**Exercise instructions:** Find how many lines in the listing below include the word "green". Give that number only.

::: The data :::

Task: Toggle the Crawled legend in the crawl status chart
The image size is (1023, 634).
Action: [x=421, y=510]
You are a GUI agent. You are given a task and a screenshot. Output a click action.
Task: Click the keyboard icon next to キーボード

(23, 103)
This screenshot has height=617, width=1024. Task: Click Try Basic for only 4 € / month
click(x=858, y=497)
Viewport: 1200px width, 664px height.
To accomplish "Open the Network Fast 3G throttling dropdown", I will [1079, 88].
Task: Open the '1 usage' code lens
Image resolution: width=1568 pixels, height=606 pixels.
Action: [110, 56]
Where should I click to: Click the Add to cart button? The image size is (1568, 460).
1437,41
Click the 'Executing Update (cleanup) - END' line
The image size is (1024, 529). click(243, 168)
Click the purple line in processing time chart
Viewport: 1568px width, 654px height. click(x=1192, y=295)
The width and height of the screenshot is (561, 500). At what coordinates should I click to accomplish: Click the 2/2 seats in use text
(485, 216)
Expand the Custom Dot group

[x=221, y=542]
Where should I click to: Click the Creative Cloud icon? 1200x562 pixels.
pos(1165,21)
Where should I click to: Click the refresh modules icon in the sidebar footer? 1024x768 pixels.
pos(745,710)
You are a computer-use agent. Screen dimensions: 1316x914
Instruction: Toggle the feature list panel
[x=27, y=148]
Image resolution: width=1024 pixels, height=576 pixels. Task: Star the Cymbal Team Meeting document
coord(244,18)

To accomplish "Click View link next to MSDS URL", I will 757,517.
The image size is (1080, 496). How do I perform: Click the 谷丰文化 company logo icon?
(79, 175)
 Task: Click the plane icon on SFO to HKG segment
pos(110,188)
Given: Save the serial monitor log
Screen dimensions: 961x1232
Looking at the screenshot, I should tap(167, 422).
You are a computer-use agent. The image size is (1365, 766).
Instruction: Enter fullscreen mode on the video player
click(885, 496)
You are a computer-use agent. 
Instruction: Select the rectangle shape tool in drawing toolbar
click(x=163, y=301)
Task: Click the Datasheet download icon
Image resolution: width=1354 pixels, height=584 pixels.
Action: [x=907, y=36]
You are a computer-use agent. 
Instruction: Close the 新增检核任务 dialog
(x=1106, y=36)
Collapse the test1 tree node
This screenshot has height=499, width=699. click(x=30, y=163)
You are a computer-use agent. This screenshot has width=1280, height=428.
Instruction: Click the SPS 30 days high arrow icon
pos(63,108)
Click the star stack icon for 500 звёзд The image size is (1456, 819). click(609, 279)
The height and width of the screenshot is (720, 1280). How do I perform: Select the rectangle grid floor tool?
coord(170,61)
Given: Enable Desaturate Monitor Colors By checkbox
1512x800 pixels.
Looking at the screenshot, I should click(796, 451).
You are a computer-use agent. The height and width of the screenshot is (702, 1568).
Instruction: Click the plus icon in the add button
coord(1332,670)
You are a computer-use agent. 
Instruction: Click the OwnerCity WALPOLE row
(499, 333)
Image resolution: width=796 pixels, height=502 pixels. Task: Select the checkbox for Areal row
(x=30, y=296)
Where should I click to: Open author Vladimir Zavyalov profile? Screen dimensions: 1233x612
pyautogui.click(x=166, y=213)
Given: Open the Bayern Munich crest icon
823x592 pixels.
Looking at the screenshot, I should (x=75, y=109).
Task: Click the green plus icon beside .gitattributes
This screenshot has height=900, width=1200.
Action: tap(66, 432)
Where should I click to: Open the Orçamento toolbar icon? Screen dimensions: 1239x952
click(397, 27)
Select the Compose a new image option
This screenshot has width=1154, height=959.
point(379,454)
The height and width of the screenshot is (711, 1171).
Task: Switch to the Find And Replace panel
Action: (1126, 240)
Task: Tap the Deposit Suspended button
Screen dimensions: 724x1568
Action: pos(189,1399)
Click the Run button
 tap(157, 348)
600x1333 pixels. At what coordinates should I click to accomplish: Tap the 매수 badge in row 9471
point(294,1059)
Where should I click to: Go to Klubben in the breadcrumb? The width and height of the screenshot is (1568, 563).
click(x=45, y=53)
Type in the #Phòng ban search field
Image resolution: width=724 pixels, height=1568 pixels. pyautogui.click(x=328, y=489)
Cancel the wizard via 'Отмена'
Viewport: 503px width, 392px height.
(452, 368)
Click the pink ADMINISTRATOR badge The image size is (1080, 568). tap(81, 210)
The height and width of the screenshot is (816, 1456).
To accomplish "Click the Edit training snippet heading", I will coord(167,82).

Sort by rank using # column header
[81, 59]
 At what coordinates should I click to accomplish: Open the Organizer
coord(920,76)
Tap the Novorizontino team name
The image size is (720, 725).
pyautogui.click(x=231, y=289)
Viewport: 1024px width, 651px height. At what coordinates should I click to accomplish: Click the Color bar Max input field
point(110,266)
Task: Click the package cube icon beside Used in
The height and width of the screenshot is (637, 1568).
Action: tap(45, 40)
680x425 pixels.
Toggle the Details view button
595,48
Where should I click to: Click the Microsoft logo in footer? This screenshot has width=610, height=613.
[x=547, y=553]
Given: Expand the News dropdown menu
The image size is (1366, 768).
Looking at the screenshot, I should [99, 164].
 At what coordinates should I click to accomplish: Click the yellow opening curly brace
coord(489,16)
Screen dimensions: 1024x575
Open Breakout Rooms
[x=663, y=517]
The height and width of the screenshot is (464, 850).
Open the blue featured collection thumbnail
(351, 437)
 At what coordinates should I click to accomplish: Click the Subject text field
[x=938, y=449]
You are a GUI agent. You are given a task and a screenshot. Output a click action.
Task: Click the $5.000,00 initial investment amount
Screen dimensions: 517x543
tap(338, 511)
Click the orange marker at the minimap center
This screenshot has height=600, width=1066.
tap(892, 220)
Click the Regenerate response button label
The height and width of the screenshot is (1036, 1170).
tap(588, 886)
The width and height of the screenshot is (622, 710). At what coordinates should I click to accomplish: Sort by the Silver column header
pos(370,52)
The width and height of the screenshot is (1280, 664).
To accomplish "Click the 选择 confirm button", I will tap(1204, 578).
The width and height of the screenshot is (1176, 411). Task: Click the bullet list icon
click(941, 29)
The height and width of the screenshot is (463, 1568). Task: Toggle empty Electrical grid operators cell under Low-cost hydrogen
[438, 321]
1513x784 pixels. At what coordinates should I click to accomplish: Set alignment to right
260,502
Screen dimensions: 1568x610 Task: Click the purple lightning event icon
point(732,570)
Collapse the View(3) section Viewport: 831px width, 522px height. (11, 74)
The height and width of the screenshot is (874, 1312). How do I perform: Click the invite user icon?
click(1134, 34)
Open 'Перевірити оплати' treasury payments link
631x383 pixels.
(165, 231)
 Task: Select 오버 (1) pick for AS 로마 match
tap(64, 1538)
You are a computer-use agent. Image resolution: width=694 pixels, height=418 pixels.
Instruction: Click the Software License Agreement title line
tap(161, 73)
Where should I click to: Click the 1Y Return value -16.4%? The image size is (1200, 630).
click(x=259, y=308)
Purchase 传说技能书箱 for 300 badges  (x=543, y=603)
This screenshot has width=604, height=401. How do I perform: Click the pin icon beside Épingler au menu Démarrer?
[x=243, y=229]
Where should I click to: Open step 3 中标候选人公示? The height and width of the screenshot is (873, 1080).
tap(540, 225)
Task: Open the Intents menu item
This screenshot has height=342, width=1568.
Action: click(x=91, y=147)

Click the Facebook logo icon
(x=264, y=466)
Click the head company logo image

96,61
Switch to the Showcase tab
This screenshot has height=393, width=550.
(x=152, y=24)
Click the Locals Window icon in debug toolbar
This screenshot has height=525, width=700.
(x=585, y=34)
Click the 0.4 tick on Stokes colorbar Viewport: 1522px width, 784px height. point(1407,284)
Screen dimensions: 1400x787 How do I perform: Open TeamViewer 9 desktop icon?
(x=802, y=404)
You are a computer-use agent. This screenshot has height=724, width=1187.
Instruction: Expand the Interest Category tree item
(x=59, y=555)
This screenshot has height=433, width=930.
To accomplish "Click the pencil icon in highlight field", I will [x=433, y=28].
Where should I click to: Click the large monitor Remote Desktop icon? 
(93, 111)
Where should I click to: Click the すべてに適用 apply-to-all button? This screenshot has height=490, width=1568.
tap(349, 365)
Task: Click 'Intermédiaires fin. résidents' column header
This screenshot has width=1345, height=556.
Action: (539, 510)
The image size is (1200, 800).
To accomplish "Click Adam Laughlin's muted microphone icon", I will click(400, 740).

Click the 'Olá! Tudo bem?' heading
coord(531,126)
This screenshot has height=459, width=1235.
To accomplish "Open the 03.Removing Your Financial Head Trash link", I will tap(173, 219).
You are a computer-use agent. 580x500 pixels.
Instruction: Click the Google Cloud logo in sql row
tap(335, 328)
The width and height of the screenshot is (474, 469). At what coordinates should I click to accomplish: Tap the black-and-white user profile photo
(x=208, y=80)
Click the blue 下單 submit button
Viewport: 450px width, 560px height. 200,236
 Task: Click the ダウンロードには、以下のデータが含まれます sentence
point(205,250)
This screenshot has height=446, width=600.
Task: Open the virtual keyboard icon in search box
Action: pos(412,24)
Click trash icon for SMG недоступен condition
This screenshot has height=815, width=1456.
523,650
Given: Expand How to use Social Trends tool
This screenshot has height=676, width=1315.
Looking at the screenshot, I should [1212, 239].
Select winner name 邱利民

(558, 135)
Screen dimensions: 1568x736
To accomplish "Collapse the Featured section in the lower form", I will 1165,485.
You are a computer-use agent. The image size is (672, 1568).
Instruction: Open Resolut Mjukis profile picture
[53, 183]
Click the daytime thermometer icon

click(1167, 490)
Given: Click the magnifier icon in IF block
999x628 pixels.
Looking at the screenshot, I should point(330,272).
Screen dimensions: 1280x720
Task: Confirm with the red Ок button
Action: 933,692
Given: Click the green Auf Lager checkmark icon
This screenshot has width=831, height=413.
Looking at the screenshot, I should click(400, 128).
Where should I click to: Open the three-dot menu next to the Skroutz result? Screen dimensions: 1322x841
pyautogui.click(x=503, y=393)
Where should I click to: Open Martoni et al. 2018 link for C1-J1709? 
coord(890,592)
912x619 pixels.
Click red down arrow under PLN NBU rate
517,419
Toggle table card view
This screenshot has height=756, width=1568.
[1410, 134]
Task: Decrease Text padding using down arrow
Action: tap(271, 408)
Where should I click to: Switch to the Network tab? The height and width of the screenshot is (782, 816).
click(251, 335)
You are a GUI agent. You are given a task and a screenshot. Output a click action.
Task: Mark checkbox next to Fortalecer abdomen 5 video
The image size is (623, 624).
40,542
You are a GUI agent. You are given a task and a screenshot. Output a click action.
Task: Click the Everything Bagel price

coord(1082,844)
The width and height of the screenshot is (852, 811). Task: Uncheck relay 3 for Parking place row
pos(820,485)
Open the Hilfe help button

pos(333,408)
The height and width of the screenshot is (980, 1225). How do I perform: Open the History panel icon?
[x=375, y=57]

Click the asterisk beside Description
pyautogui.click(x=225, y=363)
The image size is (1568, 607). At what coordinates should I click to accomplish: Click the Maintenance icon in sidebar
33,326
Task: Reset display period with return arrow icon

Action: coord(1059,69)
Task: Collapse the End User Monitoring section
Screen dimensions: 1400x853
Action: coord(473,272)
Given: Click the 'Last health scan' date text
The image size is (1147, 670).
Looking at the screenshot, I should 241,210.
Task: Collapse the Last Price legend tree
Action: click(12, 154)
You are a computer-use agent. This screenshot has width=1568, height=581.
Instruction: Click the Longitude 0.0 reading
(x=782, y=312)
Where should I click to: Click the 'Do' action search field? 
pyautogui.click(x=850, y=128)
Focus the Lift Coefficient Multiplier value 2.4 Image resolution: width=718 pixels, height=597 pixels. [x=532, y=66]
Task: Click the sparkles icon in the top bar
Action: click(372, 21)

:::

**Task output:** 2